They were so effective at convincing people that the legislation was bad for them, those who could best be served by it were some of its staunchest voice opponents.
How could this be possible?
These campaigns distorted facts with words like “death panels” or made statements that the program gave health care to illegal aliens. Rather than find out if these claims were true, people believe them because of their distrust of centralized government and put pressure on their congressional representatives to oppose this legislation.
Another great example for potential obfuscation is non-profit think tanks. Some are there for the purpose of providing you and I with information about critical issues, unfiltered by special interests. I applaud these organizations contribution to the public debate.
The challenge is that many groups are funded by a myriad of donors who want to impact public policy and the social mindset for financial gain.

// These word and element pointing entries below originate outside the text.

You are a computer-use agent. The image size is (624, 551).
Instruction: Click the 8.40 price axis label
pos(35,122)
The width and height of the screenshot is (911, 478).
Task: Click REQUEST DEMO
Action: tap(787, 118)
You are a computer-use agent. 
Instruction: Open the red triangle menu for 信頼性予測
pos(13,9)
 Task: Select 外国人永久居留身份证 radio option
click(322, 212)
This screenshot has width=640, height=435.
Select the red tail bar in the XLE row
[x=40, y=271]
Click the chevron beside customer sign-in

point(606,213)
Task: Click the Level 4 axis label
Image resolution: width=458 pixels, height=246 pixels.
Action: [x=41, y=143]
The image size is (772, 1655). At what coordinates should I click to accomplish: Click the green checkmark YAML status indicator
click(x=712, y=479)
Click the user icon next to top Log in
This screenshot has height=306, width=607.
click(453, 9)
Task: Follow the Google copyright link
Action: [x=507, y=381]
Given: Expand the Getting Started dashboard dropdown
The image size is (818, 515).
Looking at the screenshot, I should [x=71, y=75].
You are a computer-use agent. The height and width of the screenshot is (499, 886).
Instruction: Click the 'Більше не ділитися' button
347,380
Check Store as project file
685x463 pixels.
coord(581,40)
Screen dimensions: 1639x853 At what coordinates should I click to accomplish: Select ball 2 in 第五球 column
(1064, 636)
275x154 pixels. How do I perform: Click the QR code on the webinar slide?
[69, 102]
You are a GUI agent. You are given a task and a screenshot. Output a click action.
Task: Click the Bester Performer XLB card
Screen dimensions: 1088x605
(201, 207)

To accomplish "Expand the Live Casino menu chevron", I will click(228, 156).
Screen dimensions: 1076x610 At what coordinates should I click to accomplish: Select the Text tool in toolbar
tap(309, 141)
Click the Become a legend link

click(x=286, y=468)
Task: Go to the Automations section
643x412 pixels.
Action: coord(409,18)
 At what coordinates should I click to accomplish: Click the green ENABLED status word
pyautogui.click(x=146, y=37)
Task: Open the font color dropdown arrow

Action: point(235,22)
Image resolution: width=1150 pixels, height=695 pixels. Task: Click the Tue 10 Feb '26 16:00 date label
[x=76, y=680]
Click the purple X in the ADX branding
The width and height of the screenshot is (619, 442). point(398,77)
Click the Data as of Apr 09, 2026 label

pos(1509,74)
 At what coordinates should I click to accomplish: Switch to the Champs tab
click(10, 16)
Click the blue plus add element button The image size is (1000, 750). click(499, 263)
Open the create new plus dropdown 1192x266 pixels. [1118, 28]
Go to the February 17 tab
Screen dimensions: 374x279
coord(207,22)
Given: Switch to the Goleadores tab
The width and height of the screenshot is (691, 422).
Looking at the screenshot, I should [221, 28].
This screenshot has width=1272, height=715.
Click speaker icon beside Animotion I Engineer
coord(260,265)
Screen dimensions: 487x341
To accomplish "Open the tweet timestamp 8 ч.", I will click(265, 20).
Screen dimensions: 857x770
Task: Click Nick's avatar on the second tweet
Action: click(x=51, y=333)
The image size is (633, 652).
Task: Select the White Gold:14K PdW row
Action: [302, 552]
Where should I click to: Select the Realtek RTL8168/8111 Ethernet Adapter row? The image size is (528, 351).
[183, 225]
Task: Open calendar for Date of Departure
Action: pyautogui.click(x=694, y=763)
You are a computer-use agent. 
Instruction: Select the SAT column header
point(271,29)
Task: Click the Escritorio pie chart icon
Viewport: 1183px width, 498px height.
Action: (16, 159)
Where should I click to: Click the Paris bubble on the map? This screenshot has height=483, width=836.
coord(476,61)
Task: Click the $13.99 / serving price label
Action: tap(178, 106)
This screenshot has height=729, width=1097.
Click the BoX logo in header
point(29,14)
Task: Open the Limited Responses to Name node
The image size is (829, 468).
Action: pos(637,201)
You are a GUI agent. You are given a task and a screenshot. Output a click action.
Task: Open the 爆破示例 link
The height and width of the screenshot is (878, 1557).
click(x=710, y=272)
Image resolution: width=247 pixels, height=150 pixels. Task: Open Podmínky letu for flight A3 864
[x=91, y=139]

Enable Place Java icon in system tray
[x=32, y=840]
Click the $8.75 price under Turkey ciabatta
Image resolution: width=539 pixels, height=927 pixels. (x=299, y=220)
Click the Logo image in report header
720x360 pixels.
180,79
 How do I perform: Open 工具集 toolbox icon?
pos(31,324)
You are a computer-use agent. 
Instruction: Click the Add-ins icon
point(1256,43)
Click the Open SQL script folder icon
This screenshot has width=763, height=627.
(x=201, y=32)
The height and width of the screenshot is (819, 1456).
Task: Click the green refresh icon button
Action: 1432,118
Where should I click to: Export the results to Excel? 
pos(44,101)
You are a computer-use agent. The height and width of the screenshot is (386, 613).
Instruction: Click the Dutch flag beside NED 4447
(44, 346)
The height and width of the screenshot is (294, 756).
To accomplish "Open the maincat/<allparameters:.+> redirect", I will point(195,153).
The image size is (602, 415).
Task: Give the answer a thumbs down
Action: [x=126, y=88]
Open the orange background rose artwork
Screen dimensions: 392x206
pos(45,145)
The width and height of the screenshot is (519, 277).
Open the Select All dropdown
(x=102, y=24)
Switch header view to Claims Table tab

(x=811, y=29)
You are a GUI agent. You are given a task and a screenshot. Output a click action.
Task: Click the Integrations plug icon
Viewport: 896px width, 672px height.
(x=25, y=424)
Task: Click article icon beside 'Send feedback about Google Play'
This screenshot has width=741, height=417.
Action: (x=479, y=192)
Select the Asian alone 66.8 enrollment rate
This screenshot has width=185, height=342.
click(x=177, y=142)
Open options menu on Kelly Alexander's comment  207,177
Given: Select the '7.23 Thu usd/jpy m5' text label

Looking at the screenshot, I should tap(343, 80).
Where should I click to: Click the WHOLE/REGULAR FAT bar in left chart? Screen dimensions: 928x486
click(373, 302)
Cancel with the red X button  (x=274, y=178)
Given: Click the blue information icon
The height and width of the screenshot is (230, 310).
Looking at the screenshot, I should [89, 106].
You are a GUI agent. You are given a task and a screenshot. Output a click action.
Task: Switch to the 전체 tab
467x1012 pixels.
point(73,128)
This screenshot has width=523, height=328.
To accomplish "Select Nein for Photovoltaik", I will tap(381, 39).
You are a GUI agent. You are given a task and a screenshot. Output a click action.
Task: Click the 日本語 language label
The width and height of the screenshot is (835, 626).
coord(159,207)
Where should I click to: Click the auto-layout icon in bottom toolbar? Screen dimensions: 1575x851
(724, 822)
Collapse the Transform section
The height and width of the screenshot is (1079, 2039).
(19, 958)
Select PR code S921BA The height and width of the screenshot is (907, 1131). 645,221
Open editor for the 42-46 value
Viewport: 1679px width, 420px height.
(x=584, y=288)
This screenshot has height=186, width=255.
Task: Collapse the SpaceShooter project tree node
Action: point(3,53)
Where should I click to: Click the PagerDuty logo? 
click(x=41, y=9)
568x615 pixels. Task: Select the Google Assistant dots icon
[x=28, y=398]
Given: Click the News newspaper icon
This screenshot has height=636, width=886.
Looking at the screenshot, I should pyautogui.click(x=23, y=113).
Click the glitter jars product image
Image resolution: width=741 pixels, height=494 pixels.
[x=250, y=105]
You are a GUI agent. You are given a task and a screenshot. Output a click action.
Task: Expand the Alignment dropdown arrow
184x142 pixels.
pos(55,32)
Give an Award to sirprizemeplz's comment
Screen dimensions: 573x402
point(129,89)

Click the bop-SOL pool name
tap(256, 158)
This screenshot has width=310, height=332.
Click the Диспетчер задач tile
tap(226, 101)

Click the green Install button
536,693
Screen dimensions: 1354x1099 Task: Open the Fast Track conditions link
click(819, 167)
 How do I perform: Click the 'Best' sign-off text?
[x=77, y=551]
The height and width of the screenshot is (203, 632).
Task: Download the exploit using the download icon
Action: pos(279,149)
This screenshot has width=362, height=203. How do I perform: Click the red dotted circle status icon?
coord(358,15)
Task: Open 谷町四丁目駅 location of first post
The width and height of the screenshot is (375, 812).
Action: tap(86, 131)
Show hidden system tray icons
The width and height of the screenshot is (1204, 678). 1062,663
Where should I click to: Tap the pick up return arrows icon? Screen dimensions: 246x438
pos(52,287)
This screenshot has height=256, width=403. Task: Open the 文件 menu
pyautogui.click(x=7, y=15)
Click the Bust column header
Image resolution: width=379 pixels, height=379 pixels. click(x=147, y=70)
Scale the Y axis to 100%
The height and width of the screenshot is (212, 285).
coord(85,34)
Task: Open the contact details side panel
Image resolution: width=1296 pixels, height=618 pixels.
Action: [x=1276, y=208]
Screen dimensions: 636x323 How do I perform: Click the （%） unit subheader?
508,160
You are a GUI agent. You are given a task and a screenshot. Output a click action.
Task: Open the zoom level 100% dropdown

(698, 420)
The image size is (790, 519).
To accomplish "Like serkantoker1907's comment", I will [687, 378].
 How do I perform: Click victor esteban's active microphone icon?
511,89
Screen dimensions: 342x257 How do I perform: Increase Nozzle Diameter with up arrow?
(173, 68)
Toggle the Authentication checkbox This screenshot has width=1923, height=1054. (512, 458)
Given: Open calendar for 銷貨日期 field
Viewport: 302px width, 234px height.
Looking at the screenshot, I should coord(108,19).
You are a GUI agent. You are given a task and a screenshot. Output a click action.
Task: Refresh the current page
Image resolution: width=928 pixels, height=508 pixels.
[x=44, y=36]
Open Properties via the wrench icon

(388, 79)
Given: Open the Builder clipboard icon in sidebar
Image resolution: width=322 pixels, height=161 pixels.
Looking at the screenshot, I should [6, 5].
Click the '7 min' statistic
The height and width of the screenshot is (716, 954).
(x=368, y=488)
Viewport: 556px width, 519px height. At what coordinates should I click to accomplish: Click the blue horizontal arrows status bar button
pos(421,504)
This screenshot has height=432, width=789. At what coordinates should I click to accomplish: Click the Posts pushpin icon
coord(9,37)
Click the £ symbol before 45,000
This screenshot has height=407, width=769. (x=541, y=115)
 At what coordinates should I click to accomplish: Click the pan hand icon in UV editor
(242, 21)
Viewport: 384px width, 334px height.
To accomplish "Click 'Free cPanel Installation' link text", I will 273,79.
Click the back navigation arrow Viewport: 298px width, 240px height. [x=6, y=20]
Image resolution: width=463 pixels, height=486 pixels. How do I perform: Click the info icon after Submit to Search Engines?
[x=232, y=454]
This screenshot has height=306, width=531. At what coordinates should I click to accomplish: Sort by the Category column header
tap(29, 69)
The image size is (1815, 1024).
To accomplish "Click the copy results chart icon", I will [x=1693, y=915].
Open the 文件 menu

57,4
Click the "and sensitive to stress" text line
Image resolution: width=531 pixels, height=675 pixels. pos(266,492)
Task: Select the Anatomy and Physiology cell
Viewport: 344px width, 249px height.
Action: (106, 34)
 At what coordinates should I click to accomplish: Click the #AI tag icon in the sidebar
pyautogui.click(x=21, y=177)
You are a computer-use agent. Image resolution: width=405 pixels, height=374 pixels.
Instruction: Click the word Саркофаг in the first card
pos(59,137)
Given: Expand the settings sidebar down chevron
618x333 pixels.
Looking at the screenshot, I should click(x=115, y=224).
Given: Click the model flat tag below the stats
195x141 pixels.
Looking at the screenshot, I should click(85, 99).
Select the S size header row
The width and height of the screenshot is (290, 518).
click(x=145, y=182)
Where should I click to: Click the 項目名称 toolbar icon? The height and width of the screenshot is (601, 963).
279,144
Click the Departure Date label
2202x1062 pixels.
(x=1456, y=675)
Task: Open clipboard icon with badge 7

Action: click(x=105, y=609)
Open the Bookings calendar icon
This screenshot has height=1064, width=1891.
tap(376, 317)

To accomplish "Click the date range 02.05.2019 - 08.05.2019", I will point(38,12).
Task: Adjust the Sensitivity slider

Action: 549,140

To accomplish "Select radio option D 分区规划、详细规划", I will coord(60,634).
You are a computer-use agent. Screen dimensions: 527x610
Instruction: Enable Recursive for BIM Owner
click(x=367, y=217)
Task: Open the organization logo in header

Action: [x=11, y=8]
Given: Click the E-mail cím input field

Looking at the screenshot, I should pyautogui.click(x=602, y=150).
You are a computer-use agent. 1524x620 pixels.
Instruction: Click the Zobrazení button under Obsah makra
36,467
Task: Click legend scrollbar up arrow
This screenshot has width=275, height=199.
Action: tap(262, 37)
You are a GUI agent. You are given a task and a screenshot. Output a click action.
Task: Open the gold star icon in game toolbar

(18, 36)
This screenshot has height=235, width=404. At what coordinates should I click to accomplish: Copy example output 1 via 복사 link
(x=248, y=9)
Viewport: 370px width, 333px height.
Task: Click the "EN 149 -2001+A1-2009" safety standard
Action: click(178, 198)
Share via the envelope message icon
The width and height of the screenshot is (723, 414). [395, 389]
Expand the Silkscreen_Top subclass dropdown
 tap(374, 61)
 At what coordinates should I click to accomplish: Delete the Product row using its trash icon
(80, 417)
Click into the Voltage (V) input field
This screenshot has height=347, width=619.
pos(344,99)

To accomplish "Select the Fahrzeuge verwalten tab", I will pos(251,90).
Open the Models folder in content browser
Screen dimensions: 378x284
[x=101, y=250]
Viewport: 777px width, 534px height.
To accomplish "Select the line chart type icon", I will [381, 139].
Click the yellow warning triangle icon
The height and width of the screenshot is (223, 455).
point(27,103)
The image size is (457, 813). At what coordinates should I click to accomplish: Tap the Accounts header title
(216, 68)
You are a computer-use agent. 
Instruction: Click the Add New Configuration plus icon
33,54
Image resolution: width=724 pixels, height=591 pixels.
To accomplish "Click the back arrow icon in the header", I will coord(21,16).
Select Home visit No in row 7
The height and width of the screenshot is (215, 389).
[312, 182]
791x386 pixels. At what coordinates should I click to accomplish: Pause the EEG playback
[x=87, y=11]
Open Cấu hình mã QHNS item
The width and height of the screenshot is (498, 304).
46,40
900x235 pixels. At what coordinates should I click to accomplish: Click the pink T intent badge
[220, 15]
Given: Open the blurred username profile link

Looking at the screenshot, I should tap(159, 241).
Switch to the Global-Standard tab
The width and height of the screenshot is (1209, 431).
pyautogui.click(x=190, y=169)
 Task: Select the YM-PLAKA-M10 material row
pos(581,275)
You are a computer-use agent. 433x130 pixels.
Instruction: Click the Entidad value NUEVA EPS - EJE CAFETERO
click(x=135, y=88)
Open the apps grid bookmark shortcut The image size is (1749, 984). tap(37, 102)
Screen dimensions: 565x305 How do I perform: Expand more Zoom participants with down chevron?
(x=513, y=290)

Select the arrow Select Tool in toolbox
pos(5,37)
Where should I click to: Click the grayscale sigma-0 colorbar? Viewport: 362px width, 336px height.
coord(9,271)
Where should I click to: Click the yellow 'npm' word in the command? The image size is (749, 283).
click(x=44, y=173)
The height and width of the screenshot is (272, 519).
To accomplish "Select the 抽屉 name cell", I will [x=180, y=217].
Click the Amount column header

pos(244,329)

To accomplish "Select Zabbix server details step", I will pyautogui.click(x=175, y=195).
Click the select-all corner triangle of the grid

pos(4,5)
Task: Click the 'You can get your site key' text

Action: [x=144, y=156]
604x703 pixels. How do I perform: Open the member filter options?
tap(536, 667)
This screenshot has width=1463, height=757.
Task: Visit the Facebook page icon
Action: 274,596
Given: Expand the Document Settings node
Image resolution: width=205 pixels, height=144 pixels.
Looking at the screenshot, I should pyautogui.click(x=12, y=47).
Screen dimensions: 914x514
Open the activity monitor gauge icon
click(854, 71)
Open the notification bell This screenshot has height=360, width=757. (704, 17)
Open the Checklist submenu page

Their sponsorship is often hidden and the research organization’s names are misleading.
It doesn’t take a lot of effort to see that they always support position of their primary benefactors.
Here a few thoughts on how you can become a more discerning consumer of information.
- Remember you are responsible for what you believe. Don’t delegate this to someone else.
- When you read or listen to someone who is offering you information turn on your discerning “ears” Listen carefully to what’s being said and if there is any discrepancy find more than one source to make sure what you are hearing is valid.
- Follow the money of expert or grassroots organizations. If they don’t fully disclose who they are funded by- beware.
- If you find a company supporting astroturfing or deceptive practices, don’t patronize them with your money. This is the strongest encouragement you can offer to modify bad business practices.
Remembering the insightful comments of my interview with Michael Mandel on the special edition of recent Business Matters that our biggest challenge as a country is complacency.
We have grown comfortable with the status quo. For the most part, we are not directly impacted, at least as far as we can see, by the current situation. So why should we get out of our complacency to do anything different?
You and I are the only key to stopping these deceptive practices. And they will be stopped if they stop working. They stop working when we once again become the informed citizenry that is reminiscent of the level of political awareness that was present at the founding of this country.